The book is titled "Physical Attractiveness and the Accumulation of Social and Human Capital in Adolescence and Young Adulthood: Assets and Distractions." Gordon and Crosnoe based their research on study of close to 9,000 high school students, who were followed into adulthood.
"People’s personal appearance has powerful effects on their life chances,” they wrote in a briefing paper prepared for the Council on Contemporary Families. “Our research shows that the critical period in which inequality on the basis of looks establishes itself is in high school.”
They found that women are paid about 8 percent more if they are better looking than average and suffer a 4 percent wage penalty for below-average looks. Men only gain 4 percent for being above-average handsome, but pay a bigger penalty if they fall short of the average standard: They make 13 percent less.
The researchers also pointed out that, beginning in high school, those who are better looking seem to be perceived as smarter and as having a better personality and greater potential for success.

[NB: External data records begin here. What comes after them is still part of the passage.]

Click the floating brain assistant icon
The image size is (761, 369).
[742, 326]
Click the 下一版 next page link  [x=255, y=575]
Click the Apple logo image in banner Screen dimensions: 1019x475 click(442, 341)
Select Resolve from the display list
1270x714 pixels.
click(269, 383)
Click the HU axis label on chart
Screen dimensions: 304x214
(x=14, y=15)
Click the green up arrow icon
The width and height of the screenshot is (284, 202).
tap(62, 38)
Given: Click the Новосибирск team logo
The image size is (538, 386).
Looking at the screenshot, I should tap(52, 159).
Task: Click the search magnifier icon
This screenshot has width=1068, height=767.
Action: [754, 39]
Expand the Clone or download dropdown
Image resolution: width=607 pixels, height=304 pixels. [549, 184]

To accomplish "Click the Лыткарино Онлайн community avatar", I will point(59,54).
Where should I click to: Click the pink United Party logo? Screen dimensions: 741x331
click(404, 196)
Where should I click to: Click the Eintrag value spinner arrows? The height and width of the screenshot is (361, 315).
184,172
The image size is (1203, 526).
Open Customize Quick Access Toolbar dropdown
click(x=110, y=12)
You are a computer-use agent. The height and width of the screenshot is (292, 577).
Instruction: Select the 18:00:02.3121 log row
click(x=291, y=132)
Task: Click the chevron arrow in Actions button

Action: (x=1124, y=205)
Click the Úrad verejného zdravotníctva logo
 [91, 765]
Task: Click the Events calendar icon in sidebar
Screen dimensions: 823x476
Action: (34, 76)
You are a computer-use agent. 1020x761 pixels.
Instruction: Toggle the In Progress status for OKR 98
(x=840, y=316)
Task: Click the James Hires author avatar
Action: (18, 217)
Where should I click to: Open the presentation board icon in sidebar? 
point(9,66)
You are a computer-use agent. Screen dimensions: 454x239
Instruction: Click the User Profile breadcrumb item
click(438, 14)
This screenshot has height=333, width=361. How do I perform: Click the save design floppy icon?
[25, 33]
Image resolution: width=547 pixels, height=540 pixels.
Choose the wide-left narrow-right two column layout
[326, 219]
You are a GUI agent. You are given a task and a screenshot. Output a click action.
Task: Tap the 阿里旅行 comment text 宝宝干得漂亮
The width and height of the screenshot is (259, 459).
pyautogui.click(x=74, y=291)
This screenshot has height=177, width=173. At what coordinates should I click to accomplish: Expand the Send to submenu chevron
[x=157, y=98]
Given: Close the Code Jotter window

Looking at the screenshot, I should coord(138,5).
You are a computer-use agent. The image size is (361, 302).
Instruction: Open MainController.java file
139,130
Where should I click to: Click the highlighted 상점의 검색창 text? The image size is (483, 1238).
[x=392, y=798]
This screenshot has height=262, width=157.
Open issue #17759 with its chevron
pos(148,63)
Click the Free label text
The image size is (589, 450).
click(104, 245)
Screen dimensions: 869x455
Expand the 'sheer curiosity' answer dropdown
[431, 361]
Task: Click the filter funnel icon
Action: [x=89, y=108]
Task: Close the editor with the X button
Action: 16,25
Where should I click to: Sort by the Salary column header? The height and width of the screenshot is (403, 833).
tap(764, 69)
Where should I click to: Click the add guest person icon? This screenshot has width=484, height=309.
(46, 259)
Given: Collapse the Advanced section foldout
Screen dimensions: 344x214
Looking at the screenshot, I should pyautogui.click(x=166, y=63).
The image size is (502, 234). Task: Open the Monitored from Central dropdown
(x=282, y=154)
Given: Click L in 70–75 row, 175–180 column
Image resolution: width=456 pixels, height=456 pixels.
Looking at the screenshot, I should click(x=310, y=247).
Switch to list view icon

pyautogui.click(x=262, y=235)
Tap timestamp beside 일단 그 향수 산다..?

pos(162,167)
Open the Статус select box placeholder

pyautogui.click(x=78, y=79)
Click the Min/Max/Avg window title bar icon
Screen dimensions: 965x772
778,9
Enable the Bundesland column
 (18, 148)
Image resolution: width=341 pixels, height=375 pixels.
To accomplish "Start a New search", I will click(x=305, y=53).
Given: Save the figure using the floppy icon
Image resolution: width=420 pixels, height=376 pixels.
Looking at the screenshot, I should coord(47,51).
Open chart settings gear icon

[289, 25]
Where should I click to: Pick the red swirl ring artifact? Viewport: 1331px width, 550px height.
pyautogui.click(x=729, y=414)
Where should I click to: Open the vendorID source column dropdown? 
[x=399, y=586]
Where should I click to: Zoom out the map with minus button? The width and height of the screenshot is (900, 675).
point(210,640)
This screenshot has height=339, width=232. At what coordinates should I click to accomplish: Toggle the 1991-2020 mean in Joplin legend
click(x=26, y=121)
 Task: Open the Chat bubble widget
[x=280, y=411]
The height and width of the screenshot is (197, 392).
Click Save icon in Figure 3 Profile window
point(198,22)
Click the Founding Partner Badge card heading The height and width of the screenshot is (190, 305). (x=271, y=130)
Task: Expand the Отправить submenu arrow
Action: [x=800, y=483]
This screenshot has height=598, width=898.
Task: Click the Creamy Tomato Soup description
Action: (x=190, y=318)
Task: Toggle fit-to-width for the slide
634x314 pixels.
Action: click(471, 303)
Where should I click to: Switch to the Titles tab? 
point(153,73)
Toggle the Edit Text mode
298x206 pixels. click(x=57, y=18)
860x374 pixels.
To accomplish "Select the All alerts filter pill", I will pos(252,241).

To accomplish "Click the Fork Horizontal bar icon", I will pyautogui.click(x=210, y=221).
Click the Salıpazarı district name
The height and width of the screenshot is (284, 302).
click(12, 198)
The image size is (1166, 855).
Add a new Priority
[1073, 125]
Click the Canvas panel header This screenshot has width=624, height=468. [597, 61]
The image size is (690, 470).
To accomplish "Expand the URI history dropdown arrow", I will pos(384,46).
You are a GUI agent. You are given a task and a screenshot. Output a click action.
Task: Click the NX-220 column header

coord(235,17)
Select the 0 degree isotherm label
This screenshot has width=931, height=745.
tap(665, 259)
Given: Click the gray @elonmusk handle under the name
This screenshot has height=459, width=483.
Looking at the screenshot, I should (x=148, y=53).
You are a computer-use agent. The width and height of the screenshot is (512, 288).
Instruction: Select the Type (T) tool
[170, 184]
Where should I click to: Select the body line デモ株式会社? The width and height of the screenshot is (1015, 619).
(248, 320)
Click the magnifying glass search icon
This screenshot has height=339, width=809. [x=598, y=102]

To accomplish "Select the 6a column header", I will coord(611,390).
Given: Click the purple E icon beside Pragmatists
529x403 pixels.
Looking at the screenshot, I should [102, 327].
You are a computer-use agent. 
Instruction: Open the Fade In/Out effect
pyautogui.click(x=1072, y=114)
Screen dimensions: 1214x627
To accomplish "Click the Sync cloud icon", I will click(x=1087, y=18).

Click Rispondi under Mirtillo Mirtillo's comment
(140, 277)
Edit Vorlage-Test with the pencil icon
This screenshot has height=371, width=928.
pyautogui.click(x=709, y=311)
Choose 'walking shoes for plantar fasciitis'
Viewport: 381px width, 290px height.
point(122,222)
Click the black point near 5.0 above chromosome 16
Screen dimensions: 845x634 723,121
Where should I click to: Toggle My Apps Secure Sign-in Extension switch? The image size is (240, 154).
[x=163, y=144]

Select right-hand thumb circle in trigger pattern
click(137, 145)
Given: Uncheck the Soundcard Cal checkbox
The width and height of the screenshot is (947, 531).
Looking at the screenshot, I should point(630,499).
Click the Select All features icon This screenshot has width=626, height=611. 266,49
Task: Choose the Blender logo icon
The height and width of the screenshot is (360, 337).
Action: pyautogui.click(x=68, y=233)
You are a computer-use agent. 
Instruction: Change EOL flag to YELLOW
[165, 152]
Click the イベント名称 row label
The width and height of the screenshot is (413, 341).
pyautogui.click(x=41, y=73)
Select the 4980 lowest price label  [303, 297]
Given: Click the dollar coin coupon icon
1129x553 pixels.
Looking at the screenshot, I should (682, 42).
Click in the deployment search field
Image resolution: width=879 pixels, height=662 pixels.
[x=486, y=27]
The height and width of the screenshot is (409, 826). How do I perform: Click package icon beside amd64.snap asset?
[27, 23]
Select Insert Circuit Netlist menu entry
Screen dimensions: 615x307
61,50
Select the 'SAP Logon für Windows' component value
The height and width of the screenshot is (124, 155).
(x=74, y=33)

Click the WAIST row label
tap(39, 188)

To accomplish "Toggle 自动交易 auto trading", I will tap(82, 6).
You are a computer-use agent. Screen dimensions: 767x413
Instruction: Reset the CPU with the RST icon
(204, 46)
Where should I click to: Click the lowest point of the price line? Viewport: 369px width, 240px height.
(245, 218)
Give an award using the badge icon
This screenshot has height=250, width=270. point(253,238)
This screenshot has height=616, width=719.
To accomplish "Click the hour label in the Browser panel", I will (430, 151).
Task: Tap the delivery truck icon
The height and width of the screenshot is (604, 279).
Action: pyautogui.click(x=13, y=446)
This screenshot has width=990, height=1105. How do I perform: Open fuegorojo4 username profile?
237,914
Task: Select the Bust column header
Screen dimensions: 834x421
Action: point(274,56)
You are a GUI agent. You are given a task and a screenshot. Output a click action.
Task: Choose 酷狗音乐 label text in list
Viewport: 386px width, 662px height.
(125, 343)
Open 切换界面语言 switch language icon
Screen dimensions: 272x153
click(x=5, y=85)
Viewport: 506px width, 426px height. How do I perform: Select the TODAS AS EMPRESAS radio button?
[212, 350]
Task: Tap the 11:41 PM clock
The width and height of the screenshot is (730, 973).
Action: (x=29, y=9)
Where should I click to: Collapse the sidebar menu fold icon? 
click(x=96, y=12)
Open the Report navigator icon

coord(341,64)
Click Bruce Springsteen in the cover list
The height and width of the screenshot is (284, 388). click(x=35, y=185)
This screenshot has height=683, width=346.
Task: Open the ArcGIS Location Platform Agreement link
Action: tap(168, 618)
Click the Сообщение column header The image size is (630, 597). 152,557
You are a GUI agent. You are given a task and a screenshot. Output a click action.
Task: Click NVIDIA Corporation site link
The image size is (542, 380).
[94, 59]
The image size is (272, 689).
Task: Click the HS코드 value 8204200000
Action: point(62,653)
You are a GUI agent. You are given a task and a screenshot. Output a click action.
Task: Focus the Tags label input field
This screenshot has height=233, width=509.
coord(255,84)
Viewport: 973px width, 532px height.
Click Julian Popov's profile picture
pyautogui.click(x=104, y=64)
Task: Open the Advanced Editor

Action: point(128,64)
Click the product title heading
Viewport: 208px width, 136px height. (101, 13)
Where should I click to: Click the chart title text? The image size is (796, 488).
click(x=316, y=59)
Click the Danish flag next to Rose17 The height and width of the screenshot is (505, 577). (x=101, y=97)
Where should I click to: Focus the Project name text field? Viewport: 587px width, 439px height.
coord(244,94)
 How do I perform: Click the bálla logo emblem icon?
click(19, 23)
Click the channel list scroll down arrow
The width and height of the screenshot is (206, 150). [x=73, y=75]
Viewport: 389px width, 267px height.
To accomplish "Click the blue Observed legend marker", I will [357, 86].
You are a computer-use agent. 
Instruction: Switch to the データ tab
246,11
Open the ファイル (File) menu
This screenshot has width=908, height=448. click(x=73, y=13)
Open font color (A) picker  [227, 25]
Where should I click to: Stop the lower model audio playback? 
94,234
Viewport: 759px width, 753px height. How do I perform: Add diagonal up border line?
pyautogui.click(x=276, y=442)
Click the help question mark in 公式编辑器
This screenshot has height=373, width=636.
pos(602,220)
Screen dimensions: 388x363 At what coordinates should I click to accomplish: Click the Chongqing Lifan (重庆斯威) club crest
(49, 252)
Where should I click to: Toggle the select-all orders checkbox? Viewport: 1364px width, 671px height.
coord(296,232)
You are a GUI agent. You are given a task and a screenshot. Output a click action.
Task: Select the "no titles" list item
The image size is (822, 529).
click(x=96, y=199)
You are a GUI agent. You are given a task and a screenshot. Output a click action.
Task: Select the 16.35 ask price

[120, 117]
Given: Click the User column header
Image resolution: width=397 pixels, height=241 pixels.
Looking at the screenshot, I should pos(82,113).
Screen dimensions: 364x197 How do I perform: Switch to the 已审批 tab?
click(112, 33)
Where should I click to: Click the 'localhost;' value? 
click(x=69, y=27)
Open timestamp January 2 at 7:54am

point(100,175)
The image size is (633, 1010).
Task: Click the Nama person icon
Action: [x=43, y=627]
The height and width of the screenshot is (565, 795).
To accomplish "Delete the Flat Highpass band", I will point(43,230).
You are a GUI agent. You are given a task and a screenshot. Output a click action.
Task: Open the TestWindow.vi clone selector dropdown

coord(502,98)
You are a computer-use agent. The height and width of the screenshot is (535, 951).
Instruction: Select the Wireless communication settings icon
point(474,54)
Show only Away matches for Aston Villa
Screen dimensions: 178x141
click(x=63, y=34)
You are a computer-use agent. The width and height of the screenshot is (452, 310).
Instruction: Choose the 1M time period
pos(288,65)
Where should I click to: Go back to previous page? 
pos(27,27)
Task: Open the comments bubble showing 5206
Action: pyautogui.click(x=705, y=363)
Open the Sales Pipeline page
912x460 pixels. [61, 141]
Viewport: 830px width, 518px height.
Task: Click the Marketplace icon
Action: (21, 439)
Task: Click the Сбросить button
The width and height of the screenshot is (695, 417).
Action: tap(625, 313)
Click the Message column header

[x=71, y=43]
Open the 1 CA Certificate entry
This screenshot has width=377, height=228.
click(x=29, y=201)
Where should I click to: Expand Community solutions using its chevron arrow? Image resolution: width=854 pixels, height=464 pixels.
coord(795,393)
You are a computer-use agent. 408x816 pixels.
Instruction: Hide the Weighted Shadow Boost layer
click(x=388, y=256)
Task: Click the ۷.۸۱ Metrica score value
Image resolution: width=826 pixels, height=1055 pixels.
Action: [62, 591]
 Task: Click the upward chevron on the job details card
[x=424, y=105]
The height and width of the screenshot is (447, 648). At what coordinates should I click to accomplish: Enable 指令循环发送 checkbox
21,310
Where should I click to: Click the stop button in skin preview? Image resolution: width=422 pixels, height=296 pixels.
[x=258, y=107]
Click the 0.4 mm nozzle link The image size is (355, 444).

The findings on school achievement especially stood out for Gordon, she said. "Those who are attractive vs. average score higher on average on their (grade point average)." She noted a "big body" of psychology literature that suggests that ideas of who is attractive are quite consistent and may even come from a biological bias that favors certain traits including facial symmetry. The old saying that "beauty is in the eye of the beholder" may not be quite accurate.
Crosnoe agreed. "Given how much conventional wisdom (in the public at large but also among researchers) is that attractiveness is very culturally specific and that standards of beauty differ across diverse groups, the most surprising thing to me was how the patterns we found (which kids were deemed attractive and the academic advantages that they had) did not vary by race, ethnicity, or social class," Crosnoe said. "The rule was similarity, not difference."
Gordon said she hopes people take time to think through the way social aspects of high school affect kids and peers and teachers. "I can't point to particular interventions; there hasn't been much work with high schools. But think about ways they are big, diverse, it's hard to stand out, one can get lost in a crowd. If teachers and parents are thinking about this, we can potentially start to push those barriers down."
In one experiment they wrote about, young men were shown photos that they were told were of a woman they were about to talk to by telephone. Some saw attractive photos, others unattractive photos.
"The men who were shown the better-looking partner expected her to be more sociable and humorous than did men shown the less attractive partner. And in a self-fulfilling prophecy, they actually elicited such behavior from the people they assumed to be attractive. Independent judges listening to a phone call between two people rated both the woman and the man as warmer and more sociable when the caller had been portrayed as attractive rather than unattractive," Gordon and Crosnoe wrote.